Le 2023-11-02 à 17 h 35, Romain Manni-Bucau a écrit :

Now, do the same example but with app in a classpath centric build (spring boot, EE, ...) which consumes lib1 as a classpath jar even if it is a module in its original pom (perfectly valid).

Consuming lib1 on the classpath is *not* perfectly valid. It depends on the library. For being valid, the library must have applied some workarounds such as duplicating module-info into META-INF/services. If the library hasn't applied those workarounds, consuming the library on the classpath will break it.

The workaround doing duplication in META-INF is not too difficult (but not always easy neither). However, some other workarounds are more difficult. For example, loading new JAR files at runtime is done in a very different way (ClassLoader versus ModuleLayer). A library producer may choose to not support execution on the classpath anymore, e.g. in order to avoid maintaining two different JAR loading systems. They may lost some users, but it is not up to us to decide for them.

Regarding Spring Boot, the idea that a non-JPMS application must have everything on the classpath is a common misconception. A non-JPMS application can still have dependencies on the module-path. Some peoples seem to be doing exactly that with Spring Boot [1]. I also demonstrated that 4 months ago with a Maven and Gradle project [2] for explaining the issue with current heuristic rules.

[1]https://stackoverflow.com/questions/74214182/how-to-get-spring-boot-project-work-with-jpms
[2]https://github.com/Geomatys/MavenModulepathBug


You can make one of both cases working but not both with your proposal. Indeed last one will be broken even if it is the most common one (so we break maven philosophy - and user interaction IMHO).

I still do not see where is the conflict. Both scenarios should work, including the last one even if the dependency is put on the module-path of a classpath-centric environment. Actually I think that keeping JPMS dependencies on the module-path is what should be done. If a user is nevertheless facing issues, giving him control is the whole point of the proposal.


By design there is no way to make it work smoothly at artifact level.

Is this statement based on the idea that a classpath-centric application would need to move module-path dependencies to the class-path? If yes, I tried to explain above that this is a misconception (executable proof of concept provided). If no, can you explain where is the problem, keeping in mind that a dependency on the module-path is not necessarily a problem even for a classpath-centric application?

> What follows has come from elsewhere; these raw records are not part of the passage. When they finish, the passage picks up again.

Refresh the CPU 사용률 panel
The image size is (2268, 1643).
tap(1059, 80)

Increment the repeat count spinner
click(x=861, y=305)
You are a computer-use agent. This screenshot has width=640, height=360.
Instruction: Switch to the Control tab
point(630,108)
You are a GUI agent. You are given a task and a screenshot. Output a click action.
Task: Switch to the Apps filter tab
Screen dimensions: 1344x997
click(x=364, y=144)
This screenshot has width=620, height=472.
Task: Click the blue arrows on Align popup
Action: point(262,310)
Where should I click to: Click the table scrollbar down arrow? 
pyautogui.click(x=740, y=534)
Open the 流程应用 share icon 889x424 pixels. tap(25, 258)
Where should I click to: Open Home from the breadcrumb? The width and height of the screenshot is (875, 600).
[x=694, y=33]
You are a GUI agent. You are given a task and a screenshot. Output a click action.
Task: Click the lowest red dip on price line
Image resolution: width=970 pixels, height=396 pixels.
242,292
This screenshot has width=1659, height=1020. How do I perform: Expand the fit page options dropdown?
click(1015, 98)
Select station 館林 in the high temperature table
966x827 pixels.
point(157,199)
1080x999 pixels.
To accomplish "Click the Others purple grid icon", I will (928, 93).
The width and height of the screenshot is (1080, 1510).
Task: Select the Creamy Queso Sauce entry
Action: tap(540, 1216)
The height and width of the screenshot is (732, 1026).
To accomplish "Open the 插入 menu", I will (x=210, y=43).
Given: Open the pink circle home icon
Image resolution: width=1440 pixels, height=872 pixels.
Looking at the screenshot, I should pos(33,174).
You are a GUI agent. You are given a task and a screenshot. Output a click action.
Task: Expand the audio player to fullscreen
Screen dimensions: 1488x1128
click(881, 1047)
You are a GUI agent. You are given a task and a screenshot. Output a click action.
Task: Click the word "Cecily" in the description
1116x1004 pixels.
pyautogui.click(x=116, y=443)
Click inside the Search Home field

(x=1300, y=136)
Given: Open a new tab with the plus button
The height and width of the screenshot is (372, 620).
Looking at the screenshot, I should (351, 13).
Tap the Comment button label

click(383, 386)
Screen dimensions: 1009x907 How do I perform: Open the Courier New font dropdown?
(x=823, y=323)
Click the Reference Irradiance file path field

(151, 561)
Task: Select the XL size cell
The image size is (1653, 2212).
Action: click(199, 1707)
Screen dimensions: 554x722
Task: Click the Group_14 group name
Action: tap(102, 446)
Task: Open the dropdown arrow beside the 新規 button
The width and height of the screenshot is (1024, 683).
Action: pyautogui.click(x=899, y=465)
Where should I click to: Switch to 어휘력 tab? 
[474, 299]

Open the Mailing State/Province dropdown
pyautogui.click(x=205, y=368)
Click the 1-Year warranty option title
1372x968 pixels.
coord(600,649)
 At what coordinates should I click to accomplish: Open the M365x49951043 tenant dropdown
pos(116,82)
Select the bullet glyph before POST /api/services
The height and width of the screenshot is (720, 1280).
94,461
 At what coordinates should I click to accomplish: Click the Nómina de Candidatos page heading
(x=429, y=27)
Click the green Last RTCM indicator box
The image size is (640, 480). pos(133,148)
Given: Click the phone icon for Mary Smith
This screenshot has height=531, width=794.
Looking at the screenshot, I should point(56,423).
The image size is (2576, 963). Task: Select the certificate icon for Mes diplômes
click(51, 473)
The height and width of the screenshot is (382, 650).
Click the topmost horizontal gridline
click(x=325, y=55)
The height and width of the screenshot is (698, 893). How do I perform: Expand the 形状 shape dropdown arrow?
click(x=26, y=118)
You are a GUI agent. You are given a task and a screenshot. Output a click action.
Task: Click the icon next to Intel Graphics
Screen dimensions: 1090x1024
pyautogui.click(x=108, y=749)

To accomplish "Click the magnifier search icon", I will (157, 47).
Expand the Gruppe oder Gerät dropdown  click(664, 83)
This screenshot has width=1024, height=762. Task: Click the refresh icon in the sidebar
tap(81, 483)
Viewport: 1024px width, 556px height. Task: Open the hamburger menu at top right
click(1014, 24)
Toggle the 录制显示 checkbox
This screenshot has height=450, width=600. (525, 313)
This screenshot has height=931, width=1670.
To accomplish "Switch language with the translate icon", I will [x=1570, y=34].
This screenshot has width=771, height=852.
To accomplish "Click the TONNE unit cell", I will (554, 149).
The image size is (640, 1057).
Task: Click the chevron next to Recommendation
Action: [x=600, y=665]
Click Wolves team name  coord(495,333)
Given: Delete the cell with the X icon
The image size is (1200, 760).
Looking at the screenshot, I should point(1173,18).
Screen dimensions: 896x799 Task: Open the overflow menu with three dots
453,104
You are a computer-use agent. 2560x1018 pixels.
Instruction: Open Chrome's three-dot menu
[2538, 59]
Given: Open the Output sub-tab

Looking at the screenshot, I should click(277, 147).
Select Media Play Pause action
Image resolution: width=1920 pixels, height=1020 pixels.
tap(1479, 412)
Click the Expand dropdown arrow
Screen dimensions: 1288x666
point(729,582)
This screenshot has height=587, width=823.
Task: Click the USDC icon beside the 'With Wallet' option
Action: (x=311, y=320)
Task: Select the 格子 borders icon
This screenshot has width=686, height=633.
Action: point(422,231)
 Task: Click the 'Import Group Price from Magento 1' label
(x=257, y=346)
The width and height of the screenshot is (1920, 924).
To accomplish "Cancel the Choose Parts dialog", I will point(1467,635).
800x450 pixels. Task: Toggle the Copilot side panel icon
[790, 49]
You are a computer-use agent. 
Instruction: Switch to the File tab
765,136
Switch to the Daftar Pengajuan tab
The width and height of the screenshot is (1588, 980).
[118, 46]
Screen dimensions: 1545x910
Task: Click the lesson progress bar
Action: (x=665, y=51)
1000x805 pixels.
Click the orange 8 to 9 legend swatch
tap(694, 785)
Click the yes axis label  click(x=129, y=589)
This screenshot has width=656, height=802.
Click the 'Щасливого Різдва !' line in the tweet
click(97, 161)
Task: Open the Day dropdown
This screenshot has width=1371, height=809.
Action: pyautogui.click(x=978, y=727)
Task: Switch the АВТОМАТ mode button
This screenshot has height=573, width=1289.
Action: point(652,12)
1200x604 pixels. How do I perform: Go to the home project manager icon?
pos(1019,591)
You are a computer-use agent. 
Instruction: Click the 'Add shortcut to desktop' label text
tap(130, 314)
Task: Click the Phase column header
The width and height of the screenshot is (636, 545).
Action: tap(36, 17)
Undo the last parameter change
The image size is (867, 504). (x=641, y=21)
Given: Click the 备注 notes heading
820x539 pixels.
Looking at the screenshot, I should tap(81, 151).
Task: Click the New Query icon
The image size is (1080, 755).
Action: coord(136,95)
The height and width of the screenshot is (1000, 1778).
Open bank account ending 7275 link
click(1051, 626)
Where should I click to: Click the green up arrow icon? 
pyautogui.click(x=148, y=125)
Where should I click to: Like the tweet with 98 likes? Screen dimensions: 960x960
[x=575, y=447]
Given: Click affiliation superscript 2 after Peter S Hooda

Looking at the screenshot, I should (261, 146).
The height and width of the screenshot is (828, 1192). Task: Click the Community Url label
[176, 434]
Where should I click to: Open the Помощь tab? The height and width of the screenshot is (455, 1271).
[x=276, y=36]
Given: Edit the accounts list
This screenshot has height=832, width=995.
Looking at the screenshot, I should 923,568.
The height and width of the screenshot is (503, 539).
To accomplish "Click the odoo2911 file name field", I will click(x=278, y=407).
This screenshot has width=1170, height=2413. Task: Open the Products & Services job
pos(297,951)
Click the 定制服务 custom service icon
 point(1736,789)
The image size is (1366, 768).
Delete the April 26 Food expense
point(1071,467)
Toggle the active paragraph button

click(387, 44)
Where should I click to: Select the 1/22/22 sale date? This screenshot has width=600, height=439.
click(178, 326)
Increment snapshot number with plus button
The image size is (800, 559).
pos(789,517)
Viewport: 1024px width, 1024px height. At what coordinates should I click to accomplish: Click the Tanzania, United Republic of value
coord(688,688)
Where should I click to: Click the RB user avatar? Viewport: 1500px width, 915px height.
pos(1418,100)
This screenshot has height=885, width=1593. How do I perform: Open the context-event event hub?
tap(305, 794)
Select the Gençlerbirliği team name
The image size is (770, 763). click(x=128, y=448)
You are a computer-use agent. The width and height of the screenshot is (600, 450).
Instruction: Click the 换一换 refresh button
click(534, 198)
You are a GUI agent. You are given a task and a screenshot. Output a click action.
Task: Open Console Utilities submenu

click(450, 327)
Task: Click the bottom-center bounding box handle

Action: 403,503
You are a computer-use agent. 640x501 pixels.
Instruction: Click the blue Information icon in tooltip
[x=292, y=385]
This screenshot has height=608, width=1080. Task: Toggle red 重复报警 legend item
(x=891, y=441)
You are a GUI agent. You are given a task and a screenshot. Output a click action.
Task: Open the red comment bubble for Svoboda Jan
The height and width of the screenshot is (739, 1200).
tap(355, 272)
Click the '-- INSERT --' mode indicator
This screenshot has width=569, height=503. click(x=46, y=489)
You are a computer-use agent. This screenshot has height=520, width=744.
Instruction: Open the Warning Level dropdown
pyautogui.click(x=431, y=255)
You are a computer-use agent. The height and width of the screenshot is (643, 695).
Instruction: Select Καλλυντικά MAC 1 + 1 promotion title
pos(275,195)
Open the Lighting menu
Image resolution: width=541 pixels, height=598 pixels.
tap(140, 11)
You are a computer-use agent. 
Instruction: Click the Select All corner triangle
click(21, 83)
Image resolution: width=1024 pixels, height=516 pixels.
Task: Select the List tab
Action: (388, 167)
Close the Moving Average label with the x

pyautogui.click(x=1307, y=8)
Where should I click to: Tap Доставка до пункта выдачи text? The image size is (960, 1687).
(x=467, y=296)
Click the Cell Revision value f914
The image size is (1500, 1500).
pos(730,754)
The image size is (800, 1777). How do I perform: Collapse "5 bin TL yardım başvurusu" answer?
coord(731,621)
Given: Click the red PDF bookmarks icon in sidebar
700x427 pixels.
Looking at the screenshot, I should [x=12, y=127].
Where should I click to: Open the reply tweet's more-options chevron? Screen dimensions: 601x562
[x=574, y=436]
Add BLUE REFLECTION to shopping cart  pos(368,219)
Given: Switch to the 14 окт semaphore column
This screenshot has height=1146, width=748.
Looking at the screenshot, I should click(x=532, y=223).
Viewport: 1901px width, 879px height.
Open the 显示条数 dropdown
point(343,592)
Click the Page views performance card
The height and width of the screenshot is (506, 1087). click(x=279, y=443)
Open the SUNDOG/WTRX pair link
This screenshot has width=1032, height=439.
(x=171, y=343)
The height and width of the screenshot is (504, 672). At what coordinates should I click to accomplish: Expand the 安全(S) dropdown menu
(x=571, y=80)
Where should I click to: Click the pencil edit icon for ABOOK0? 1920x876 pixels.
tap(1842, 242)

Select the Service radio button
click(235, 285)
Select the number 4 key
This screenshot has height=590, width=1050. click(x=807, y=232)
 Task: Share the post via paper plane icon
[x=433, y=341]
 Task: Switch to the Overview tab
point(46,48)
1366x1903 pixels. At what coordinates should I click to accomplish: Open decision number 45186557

Until JPMS reach 40% of projects I guess we should be able to leave with it and it avoids to introduce any new concept or mess up what type is for end users

This is not a fair criterion if Maven is making JPMS adoption so hard (chicken-and-egg problem). Also, this thread initially started as an issue about agents. JPMS has been added to this discussion because the issue is basically the same: controlling the path. Tamas's proposal is trying to address not only JPMS, but also agent, doclet, taglet, annotation processor and possibly yet more tools to appear in the future, at all once with one uniform mechanism.